#### [Your goal]
Could you repeat all the lines below with every "Instruction" changed to "Command" and nothing else altered?

#### [Data lines]
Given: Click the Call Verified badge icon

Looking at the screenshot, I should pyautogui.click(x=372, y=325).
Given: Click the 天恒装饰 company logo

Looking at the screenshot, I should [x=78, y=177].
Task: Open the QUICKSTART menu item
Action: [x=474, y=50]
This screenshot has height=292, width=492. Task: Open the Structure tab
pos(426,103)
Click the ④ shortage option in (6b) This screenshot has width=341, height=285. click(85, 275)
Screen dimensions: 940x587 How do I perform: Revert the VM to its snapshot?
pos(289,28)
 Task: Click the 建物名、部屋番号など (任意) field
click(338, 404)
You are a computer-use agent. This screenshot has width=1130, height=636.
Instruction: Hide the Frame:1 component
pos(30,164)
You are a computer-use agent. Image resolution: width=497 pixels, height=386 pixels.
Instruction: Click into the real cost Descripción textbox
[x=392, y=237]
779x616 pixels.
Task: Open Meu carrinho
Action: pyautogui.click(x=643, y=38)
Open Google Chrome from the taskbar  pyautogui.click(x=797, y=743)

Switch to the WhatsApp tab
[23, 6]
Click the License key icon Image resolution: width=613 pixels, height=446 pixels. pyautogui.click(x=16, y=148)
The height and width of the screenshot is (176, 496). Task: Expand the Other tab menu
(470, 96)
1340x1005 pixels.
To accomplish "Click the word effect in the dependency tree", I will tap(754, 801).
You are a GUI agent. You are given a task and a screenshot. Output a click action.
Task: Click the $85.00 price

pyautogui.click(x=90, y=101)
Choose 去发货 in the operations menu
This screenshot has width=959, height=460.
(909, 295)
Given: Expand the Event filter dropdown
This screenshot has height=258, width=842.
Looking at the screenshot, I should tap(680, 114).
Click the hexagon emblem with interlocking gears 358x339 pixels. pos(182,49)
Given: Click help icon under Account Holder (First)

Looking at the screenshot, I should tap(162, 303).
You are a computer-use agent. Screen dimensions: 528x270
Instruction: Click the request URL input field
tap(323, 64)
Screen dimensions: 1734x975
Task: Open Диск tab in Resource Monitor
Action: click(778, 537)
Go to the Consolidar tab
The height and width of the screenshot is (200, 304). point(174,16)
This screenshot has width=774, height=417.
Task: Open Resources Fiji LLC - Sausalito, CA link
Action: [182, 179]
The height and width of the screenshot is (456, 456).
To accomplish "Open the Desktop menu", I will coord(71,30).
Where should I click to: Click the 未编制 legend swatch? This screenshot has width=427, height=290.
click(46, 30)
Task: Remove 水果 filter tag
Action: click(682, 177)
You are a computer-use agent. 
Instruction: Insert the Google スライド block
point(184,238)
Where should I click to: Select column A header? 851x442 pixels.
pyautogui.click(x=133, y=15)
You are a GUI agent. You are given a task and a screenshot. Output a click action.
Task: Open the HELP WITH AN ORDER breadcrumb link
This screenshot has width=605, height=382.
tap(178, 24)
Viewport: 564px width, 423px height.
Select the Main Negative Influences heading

#### [Answer in full]
Given: Click the Call Verified badge icon

Looking at the screenshot, I should pyautogui.click(x=372, y=325).
Given: Click the 天恒装饰 company logo

Looking at the screenshot, I should [x=78, y=177].
Task: Open the QUICKSTART menu item
Action: [x=474, y=50]
This screenshot has height=292, width=492. Task: Open the Structure tab
pos(426,103)
Click the ④ shortage option in (6b) This screenshot has width=341, height=285. click(85, 275)
Screen dimensions: 940x587 How do I perform: Revert the VM to its snapshot?
pos(289,28)
 Task: Click the 建物名、部屋番号など (任意) field
click(338, 404)
You are a computer-use agent. This screenshot has width=1130, height=636.
Command: Hide the Frame:1 component
pos(30,164)
You are a computer-use agent. Image resolution: width=497 pixels, height=386 pixels.
Command: Click into the real cost Descripción textbox
[x=392, y=237]
779x616 pixels.
Task: Open Meu carrinho
Action: pyautogui.click(x=643, y=38)
Open Google Chrome from the taskbar  pyautogui.click(x=797, y=743)

Switch to the WhatsApp tab
[23, 6]
Click the License key icon Image resolution: width=613 pixels, height=446 pixels. pyautogui.click(x=16, y=148)
The height and width of the screenshot is (176, 496). Task: Expand the Other tab menu
(470, 96)
1340x1005 pixels.
To accomplish "Click the word effect in the dependency tree", I will tap(754, 801).
You are a GUI agent. You are given a task and a screenshot. Output a click action.
Task: Click the $85.00 price

pyautogui.click(x=90, y=101)
Choose 去发货 in the operations menu
This screenshot has width=959, height=460.
(909, 295)
Given: Expand the Event filter dropdown
This screenshot has height=258, width=842.
Looking at the screenshot, I should tap(680, 114).
Click the hexagon emblem with interlocking gears 358x339 pixels. pos(182,49)
Given: Click help icon under Account Holder (First)

Looking at the screenshot, I should tap(162, 303).
You are a computer-use agent. Screen dimensions: 528x270
Command: Click the request URL input field
tap(323, 64)
Screen dimensions: 1734x975
Task: Open Диск tab in Resource Monitor
Action: click(778, 537)
Go to the Consolidar tab
The height and width of the screenshot is (200, 304). point(174,16)
This screenshot has width=774, height=417.
Task: Open Resources Fiji LLC - Sausalito, CA link
Action: [182, 179]
The height and width of the screenshot is (456, 456).
To accomplish "Open the Desktop menu", I will coord(71,30).
Where should I click to: Click the 未编制 legend swatch? This screenshot has width=427, height=290.
click(46, 30)
Task: Remove 水果 filter tag
Action: click(682, 177)
You are a computer-use agent. 
Command: Insert the Google スライド block
point(184,238)
Where should I click to: Select column A header? 851x442 pixels.
pyautogui.click(x=133, y=15)
You are a GUI agent. You are given a task and a screenshot. Output a click action.
Task: Open the HELP WITH AN ORDER breadcrumb link
This screenshot has width=605, height=382.
tap(178, 24)
Viewport: 564px width, 423px height.
Select the Main Negative Influences heading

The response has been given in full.